Nahles mag fleißig sein und sich Mühe geben, aber man kann nicht Parteichefin sein, wenn sich die Mitglieder für sie schämen müssen und immer nur bangen nicht auf die Peinlichkeiten aus dem Willy-Brandt-Haus angesprochen zu werden.

Sie ist nicht an den Intrigen und Lügen und Kabalen und Durchstechereien gescheitert, denn darin ist sie selbst Meisterin.
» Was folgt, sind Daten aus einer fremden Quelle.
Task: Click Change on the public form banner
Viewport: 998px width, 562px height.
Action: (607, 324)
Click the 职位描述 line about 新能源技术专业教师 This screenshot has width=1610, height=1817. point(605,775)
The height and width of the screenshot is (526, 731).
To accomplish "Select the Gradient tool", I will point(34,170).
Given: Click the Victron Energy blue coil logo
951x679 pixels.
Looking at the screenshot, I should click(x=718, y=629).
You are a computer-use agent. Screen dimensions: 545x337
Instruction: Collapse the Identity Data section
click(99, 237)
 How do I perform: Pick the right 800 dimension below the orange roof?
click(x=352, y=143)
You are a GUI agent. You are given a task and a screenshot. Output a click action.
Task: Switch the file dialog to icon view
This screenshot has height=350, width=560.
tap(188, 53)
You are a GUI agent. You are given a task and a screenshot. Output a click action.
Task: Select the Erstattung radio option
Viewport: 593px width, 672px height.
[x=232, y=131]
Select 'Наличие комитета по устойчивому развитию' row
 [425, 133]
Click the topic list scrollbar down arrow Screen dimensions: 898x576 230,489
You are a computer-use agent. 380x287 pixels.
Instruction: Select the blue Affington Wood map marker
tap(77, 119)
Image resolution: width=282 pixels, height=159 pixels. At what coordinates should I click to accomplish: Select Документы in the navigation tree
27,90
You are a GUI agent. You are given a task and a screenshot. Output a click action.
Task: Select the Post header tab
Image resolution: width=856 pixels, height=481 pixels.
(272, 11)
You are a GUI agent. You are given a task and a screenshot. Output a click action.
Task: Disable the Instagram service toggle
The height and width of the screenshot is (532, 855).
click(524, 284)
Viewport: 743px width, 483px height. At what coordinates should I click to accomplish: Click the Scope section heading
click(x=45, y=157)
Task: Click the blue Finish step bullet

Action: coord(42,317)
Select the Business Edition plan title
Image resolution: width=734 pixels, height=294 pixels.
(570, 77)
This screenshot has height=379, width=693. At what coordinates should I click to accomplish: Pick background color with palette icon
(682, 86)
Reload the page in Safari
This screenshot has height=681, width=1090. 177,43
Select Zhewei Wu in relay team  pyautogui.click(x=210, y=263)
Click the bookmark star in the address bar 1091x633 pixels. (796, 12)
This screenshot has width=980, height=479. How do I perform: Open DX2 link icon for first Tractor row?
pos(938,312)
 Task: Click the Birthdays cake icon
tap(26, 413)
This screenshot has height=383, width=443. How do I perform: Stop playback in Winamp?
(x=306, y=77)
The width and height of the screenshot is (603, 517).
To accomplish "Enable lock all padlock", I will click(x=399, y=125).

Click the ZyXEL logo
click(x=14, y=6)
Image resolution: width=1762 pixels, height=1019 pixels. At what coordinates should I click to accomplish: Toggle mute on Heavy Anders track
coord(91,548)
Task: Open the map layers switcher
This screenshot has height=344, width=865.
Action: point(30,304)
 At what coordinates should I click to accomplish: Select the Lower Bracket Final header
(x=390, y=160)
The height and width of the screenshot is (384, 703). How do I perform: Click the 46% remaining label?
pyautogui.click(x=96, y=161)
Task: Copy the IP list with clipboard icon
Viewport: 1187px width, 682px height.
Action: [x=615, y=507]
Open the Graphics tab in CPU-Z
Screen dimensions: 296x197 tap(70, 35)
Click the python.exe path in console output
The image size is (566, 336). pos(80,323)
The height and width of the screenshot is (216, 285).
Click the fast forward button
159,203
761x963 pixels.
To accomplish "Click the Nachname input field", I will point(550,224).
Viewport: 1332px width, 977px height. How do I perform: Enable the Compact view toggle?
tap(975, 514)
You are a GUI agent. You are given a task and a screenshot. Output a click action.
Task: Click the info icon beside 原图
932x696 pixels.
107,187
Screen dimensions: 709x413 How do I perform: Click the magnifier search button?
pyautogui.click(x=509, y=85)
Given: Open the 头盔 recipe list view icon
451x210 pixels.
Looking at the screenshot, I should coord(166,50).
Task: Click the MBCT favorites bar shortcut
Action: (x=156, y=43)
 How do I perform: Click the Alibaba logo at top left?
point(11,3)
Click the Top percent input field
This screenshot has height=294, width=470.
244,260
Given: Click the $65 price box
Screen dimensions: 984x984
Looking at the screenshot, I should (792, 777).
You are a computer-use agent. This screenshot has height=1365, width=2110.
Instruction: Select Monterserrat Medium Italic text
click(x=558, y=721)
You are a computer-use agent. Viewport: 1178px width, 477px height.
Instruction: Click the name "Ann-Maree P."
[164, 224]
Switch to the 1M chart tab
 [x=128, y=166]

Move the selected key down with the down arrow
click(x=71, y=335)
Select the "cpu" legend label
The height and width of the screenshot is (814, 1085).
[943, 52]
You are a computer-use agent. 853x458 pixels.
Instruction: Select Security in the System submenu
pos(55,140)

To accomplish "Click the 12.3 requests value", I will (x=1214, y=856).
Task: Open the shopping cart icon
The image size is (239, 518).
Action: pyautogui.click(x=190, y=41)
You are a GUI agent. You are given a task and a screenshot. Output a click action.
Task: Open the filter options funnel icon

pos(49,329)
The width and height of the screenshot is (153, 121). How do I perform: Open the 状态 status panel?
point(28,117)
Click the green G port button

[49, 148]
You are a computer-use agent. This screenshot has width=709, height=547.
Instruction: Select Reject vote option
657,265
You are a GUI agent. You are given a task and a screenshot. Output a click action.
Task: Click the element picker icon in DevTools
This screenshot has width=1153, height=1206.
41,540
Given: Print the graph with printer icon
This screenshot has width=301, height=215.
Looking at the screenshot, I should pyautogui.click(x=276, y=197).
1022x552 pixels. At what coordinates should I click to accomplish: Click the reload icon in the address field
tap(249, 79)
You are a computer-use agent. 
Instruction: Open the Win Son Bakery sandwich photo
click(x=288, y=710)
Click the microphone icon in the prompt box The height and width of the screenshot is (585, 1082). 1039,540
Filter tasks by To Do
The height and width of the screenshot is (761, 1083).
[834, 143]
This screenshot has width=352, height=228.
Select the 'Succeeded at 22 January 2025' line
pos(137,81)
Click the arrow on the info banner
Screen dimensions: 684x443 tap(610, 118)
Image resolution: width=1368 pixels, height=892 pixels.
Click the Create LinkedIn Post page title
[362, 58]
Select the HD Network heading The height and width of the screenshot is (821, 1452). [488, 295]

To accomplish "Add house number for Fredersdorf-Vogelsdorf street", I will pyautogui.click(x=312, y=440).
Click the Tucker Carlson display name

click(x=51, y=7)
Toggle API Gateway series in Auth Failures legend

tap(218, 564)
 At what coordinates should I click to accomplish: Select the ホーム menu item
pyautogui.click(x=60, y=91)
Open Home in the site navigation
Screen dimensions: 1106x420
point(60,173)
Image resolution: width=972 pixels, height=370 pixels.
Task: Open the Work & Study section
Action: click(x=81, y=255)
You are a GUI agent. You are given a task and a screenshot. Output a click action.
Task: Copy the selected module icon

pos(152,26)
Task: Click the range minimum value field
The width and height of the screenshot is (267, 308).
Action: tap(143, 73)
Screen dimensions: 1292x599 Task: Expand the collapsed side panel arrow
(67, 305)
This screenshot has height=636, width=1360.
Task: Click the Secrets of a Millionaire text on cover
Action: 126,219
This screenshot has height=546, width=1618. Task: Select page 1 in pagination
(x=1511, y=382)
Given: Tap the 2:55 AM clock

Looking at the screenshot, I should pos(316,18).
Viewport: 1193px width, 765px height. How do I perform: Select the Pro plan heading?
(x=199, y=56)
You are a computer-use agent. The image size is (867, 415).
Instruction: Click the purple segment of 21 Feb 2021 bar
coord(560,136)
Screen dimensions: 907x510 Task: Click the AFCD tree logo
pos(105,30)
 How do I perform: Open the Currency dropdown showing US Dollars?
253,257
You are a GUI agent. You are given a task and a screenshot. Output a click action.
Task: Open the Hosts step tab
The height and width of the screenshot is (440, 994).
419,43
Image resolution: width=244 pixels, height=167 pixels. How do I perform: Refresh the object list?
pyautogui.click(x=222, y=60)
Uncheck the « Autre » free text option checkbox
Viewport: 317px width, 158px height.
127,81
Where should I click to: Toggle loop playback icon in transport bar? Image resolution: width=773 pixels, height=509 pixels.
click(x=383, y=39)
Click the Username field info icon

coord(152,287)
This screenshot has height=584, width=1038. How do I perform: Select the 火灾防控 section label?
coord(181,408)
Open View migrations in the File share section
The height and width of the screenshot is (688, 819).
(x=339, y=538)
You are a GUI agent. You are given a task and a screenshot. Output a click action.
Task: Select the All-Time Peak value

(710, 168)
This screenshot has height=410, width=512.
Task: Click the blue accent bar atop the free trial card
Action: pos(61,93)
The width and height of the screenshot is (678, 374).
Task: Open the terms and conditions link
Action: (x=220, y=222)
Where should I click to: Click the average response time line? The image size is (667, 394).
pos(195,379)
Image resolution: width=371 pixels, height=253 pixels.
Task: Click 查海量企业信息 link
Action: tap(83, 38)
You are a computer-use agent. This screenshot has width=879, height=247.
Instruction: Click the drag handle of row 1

Sie ist die Königin des Apparates, das Strippenziehen ist ihre erste Natur.
Sie ist nicht der arme Martin Schulz, der aus dem edlen, aber fernen Brüssel in die Berliner Schlangengrube geworfen wurde, sondern sie ist diejenige, die seit 30 Jahren Schlangen züchtet.

Wolfgang Thierse, der zweite Top-Katholiban der SPD, der auch schon so viel dafür tat die Wähler von der Partei wegzutreiben, sprang seiner Glaubensgenossin natürlich bei.

[….]  Der ehemalige Bundestagspräsident Wolfgang Thierse hat seine Parteimitglieder nun davor gewarnt, die SPD-Chefin zu stürzen. "Nachdem die SPD in ihrer großen und langen Geschichte mit Andrea Nahles zum ersten Mal eine Frau an ihre Spitze gewählt hat – welches Zeichen ist es, wenn diese Frau nach einem Jahr wieder gestürzt wird?", schrieb Thierse laut einem Bericht des Tagesspiegels in einem Appell an die SPD-Bundestagsabgeordneten.
"So sehr es menschlich verständlich ist, nach einer furchtbaren Wahlniederlage Personalfragen zu diskutieren – es ist der falsche Weg." In den vergangenen drei Jahrzehnten seiner SPD-Mitgliedschaft habe die Partei 13 Vorsitzende verschlissen "und damit den Niedergang der SPD nicht aufgehalten, sondern vielmehr befördert". [….]

Auch Thierse, wie die meisten Religioten mit sicherem Instinkt für den größtmöglichen Fehlschluss.
Natürlich möchte man nicht gern dauernd den Zug wechseln, aber wenn dieser Kurs auf die Wand nimmt, muss man leider abspringen.

Ekelhaft finde ich allerdings, wenn so ein eifriger Unterstützer der frauenfeindlichsten Großorganisation der Welt, ZdK-Mitglied Thierse nun die Frauenkarte spielt. Was für ein Heuchler!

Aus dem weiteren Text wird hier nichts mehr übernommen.